-- begin Records provided --
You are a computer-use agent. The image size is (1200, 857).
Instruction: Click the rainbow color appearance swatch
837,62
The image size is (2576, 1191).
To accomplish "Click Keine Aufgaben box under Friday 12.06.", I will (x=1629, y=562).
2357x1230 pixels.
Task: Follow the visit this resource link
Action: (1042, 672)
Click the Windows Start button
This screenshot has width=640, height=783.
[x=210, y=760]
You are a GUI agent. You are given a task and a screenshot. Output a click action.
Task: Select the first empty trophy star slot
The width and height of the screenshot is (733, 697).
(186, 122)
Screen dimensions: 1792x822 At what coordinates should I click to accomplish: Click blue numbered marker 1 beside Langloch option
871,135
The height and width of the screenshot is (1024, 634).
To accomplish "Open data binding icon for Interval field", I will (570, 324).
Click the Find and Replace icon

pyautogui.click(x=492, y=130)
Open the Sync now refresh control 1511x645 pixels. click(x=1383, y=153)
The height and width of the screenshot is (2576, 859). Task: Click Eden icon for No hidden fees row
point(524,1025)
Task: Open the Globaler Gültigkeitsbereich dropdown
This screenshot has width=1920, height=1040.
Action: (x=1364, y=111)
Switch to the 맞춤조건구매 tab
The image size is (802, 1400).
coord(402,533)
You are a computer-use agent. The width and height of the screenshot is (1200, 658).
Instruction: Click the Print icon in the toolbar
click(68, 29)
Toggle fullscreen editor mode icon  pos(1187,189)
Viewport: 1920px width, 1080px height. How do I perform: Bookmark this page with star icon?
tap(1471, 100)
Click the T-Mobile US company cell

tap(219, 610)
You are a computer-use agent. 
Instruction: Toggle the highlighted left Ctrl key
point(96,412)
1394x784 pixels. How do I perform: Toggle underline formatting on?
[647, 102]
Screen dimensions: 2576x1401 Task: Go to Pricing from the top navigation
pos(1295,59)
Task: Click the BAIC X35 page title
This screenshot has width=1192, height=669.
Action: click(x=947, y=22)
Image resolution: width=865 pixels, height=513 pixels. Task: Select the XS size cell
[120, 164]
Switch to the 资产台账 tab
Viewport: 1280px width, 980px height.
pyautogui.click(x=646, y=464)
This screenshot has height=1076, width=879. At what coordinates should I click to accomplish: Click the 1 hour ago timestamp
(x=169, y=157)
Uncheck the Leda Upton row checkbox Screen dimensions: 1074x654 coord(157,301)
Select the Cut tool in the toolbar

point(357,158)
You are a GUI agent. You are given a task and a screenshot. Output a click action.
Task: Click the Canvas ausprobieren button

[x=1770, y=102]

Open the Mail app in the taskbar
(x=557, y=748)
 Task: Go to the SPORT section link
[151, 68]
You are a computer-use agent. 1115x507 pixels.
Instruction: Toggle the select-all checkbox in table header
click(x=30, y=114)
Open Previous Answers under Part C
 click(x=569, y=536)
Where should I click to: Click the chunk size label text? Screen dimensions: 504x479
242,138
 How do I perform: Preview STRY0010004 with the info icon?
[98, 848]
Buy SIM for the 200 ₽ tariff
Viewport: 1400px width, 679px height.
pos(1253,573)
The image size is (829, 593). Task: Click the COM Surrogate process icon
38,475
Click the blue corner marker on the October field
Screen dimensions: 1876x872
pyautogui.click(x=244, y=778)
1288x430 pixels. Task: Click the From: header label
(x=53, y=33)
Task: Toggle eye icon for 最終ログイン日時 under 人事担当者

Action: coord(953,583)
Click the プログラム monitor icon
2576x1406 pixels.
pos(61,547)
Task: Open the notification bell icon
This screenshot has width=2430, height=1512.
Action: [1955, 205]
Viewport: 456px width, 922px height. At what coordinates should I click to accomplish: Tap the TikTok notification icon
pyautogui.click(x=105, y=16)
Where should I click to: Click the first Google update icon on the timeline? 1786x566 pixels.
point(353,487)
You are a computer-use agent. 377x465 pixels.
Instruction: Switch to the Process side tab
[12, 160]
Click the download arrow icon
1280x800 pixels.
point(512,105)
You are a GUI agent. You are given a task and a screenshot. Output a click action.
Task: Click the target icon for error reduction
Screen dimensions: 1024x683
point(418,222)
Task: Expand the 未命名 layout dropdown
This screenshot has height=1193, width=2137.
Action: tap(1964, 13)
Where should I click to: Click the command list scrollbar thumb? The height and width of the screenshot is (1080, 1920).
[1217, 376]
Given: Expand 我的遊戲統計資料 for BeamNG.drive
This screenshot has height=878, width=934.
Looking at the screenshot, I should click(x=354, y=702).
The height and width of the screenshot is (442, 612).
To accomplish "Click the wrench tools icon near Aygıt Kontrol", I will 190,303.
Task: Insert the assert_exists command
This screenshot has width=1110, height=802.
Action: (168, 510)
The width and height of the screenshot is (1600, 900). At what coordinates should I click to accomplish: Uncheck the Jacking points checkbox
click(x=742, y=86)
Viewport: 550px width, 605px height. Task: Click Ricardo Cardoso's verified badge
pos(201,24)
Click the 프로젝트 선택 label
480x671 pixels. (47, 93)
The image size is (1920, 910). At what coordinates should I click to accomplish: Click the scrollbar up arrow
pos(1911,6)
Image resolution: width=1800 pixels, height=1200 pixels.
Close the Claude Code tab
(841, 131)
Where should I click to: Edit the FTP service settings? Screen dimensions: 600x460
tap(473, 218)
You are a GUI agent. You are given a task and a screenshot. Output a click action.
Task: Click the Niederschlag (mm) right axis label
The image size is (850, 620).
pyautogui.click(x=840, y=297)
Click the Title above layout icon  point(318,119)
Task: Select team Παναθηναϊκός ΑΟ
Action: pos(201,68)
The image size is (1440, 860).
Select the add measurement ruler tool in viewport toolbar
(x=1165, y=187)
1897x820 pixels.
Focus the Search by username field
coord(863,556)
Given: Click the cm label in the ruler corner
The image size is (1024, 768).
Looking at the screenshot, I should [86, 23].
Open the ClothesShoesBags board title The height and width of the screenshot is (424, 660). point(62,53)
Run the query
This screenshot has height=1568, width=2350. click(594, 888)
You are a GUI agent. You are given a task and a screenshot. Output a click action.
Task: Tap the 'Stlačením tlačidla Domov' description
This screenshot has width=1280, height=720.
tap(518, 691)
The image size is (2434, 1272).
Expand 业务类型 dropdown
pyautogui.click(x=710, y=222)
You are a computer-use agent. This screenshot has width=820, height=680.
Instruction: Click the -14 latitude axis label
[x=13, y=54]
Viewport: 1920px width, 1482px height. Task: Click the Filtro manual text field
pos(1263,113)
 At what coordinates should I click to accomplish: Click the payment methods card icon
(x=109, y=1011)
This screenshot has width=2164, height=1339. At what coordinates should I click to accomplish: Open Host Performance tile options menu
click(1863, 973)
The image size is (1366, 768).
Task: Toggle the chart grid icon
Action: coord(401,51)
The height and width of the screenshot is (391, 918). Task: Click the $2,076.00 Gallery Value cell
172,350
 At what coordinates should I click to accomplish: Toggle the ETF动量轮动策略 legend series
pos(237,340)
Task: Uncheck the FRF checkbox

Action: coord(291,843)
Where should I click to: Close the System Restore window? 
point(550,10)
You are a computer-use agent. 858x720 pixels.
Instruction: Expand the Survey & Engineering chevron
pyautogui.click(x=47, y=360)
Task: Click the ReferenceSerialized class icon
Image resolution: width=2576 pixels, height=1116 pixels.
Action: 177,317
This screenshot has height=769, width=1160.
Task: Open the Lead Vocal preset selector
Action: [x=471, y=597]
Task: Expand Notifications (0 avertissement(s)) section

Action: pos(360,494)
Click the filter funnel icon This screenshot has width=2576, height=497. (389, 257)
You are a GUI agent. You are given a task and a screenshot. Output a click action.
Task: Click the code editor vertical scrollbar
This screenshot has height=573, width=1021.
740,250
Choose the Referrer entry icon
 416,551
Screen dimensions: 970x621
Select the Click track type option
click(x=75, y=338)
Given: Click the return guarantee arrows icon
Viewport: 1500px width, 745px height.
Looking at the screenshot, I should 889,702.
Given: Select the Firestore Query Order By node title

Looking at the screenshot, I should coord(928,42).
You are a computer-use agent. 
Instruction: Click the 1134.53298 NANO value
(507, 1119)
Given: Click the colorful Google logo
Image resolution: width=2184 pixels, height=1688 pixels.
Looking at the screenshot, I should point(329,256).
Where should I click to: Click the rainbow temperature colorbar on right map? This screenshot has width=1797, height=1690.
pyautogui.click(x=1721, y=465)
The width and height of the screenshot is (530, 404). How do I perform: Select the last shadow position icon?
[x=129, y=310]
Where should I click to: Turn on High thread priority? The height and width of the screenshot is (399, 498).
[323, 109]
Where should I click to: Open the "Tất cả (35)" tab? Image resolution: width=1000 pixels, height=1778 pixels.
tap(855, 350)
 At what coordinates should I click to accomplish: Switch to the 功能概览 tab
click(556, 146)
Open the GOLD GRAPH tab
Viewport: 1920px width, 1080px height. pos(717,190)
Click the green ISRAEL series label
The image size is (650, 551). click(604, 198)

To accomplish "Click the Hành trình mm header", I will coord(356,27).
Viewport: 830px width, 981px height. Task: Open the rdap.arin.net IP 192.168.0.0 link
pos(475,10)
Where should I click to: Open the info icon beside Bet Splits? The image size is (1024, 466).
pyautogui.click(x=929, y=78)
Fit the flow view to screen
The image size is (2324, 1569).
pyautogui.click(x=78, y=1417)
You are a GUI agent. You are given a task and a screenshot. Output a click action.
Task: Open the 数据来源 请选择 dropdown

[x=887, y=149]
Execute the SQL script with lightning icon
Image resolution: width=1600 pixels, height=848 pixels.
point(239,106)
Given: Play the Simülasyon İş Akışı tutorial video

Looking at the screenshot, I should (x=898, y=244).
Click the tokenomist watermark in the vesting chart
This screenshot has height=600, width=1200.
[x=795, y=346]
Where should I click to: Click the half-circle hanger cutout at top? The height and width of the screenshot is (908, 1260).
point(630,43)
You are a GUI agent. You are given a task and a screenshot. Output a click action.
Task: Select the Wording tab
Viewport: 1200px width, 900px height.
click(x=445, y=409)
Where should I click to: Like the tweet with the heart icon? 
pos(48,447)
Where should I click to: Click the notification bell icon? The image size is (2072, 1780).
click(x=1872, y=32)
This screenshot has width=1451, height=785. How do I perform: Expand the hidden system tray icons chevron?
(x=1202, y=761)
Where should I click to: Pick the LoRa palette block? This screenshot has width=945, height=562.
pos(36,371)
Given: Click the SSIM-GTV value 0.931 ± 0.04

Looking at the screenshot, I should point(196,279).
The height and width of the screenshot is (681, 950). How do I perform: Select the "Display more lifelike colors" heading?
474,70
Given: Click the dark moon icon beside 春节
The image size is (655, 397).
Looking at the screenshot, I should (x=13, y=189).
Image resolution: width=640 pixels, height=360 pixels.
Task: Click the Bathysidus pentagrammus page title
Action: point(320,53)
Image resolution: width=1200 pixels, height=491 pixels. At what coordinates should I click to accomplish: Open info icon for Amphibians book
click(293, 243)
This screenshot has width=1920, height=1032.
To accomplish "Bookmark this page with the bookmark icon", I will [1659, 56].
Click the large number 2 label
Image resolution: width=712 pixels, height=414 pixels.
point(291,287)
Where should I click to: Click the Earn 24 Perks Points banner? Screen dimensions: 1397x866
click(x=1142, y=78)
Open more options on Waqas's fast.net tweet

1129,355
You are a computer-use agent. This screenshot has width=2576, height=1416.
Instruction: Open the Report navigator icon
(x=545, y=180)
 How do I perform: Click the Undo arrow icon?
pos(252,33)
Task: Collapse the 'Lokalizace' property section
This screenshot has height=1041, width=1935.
-- end Records provided --
Reproduce the records from the line with "Viewport: 1920px width, 1482px" up to and including the line with "Action: coord(291,843)", keeping every character as it appears.

Viewport: 1920px width, 1482px height. Task: Click the Filtro manual text field
pos(1263,113)
 At what coordinates should I click to accomplish: Click the payment methods card icon
(x=109, y=1011)
This screenshot has width=2164, height=1339. At what coordinates should I click to accomplish: Open Host Performance tile options menu
click(1863, 973)
The image size is (1366, 768).
Task: Toggle the chart grid icon
Action: coord(401,51)
The height and width of the screenshot is (391, 918). Task: Click the $2,076.00 Gallery Value cell
172,350
 At what coordinates should I click to accomplish: Toggle the ETF动量轮动策略 legend series
pos(237,340)
Task: Uncheck the FRF checkbox

Action: coord(291,843)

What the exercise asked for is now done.